В качестве военного корреспондента «Правды» Лев Ганичев участвовал в прорыве немецкого кольца вокруг Ленинграда в январе 1943 года, а год спустя — в боях двух фронтов за полное освобождение его от блокады.
Отступая из Новгорода, немцы взорвали тогда за собой мост через Волхов. В вечерних сумерках, подсвечивая себе электрическим фонариком, Ганичев перебрался по рухнувшим в воду мостовым стропилам в освобожденный город, чтобы через несколько часов в ночном мраке вновь проделать тот же путь, но уже в обратном направлении. Ведь «жив ты или помер, главное — чтоб в номер материал успел ты передать…».
Вернувшись в Ленинград, он возглавил нашу военкоровскую группу и летом 1944 года, находясь в авангарде стремительно наступавших советских войск на Карельском перешейке, был дважды ранен — в голову и в правую руку. Врачи хотели уложить его в госпиталь, мы — его друзья — настаивали на срочной эвакуации в Ленинград. Но Ганичев не захотел покинуть свой пост в часы, когда наши части вот-вот должны были ворваться в Выборг и в редакции ждали его материал.
Еще долгое время ходил он с забинтованной головой и с рукой на перевязи, продолжая нести вахту до водружения над Выборгом советского красного флага.
Военный совет Ленинградского фронта наградил тогда Льва Ганичева орденом Отечественной войны I степени. В адресованной ему телеграмме, подписанной всеми членами редакционной коллегии «Правды», говорилось: «В течение всего времени наступления Красной Армии на Карельском перешейке коллектив правдистов с глубоким удовлетворением следил за Вашей неустанной работой. Редакция гордится Вашим самоотверженным выполнением долга военного корреспондента «Правды». Горячо желаем скорейшего выздоровления. Сердечный привет Вам. Поздравляем с победой!»

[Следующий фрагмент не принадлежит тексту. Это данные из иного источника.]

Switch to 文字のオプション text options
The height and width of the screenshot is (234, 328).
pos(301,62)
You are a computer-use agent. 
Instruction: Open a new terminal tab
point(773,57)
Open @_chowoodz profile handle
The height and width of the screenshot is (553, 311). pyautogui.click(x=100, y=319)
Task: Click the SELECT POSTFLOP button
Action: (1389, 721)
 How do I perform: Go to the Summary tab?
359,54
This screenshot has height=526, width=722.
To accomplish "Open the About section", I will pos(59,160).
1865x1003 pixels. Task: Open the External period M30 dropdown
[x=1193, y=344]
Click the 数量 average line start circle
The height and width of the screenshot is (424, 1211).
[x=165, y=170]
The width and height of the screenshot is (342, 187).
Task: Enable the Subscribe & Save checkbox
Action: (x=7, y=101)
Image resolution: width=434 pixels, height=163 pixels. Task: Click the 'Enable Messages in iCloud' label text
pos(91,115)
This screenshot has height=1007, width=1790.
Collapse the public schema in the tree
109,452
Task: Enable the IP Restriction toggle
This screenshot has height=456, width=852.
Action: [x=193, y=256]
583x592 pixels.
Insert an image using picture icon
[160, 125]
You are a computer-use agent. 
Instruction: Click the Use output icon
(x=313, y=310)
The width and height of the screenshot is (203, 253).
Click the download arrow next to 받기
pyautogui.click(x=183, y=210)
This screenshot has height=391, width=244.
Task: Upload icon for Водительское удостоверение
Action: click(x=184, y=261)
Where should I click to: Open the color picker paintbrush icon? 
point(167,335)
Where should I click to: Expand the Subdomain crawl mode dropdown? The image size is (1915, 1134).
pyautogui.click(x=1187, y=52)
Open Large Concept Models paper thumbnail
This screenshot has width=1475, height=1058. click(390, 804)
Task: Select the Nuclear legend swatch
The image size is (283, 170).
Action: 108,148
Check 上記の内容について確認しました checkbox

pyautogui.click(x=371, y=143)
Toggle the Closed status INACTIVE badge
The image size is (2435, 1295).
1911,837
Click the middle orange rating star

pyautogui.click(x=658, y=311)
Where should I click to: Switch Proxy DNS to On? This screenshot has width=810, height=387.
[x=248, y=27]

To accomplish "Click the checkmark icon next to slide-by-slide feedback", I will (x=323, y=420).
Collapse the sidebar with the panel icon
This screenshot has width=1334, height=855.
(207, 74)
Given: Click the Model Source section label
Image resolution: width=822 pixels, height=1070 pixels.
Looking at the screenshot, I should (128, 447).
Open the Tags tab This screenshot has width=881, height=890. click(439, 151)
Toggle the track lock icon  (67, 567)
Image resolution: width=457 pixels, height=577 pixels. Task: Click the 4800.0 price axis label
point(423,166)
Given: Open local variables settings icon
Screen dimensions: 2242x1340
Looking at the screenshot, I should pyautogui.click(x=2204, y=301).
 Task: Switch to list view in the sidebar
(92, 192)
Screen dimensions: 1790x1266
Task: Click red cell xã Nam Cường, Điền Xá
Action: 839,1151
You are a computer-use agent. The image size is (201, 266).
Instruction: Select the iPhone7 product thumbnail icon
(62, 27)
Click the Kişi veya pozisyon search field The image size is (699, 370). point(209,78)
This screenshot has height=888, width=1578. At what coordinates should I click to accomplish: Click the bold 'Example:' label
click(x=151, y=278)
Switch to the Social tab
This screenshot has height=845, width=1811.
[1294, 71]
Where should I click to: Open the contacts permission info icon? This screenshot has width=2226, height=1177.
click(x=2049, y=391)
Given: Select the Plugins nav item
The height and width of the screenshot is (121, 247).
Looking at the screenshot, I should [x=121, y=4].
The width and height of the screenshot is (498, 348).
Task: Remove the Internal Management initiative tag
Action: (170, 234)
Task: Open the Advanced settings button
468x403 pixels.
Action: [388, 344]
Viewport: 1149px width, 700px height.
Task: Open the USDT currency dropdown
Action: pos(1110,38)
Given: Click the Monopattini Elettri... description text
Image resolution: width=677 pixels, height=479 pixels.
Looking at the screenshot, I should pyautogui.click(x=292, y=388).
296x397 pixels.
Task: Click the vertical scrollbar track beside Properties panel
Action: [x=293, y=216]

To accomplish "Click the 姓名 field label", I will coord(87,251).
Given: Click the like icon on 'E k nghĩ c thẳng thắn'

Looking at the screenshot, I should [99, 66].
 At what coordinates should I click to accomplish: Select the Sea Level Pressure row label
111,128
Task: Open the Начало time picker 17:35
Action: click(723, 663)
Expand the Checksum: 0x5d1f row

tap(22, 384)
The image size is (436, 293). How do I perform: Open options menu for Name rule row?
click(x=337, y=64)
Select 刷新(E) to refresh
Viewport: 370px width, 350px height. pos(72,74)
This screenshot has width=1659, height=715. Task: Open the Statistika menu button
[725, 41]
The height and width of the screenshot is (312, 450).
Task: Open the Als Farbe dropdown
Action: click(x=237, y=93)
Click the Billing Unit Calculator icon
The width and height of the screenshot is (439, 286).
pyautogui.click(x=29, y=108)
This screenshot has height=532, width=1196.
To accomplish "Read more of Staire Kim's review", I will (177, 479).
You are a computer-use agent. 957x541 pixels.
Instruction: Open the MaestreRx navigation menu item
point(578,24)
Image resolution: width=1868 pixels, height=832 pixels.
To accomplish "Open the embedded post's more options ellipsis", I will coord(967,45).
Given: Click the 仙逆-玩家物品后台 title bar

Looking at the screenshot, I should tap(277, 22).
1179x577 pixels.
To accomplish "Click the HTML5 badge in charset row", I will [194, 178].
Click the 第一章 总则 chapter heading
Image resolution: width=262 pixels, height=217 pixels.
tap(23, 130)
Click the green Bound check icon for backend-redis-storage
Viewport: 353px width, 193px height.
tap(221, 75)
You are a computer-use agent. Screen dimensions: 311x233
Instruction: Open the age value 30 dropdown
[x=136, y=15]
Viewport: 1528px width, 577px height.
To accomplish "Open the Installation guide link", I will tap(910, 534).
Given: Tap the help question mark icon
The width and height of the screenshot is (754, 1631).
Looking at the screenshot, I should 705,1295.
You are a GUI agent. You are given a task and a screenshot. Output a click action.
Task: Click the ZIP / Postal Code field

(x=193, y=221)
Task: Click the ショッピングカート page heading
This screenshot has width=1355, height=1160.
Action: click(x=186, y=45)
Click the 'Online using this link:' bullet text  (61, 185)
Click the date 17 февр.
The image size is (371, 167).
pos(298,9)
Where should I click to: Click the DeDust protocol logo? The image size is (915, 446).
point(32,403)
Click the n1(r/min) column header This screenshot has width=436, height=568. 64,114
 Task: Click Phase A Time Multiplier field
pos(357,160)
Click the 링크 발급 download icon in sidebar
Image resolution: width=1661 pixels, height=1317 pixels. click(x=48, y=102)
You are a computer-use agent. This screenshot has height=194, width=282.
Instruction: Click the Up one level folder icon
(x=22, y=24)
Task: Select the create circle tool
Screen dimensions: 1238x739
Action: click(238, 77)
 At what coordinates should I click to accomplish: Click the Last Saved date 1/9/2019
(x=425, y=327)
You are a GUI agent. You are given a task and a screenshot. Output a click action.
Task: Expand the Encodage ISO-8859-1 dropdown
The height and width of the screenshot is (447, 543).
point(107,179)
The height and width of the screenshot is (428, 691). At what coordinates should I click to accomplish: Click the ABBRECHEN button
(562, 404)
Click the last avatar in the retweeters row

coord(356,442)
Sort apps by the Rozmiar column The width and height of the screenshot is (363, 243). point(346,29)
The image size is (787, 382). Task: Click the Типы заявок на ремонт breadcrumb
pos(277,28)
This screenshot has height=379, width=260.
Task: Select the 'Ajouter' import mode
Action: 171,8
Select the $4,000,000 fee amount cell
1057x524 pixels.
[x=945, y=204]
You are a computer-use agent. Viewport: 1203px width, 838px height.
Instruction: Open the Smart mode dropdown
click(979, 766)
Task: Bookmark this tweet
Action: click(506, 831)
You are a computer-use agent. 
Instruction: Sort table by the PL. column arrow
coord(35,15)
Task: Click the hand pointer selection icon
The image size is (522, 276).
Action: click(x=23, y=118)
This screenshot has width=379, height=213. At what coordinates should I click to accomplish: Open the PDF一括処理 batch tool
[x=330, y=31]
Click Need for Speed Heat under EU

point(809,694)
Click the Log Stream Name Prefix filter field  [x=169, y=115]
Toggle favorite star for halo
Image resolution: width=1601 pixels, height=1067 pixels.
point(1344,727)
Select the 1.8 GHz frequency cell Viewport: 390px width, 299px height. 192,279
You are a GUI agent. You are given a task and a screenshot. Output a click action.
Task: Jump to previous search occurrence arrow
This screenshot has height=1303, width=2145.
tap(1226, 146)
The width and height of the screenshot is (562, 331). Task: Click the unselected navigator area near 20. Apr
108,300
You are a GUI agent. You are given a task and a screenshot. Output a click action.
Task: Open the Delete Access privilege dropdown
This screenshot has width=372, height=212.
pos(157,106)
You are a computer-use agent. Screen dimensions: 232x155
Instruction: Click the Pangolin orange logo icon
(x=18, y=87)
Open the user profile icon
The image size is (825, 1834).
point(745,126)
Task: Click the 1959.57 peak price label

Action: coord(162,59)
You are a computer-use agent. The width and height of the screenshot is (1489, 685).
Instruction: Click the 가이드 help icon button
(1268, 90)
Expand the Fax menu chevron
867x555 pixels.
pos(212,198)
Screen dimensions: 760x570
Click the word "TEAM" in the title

Удивительно скромный, всегда спокойный, Лев Семенович пользовался особыми нашими симпатиями, и, если проходил день без его звонка, Вишневский начинал волноваться: «Узнайте, что слышно у Ганичева?!» И конечно, отмечая в своем «доте» 24-ю годовщину Октября, мы не могли обойтись без Льва Семеновича.
Мы были все под глубоким впечатлением обстановки, в которой проходит этот большой революционный праздник, и решили написать об этом в «Правду». Наш коллективный очерк «Октябрь на Балтике», опубликованный 9 ноября, запечатлел дух времени и всю гамму чувств и настроений той далекой поры.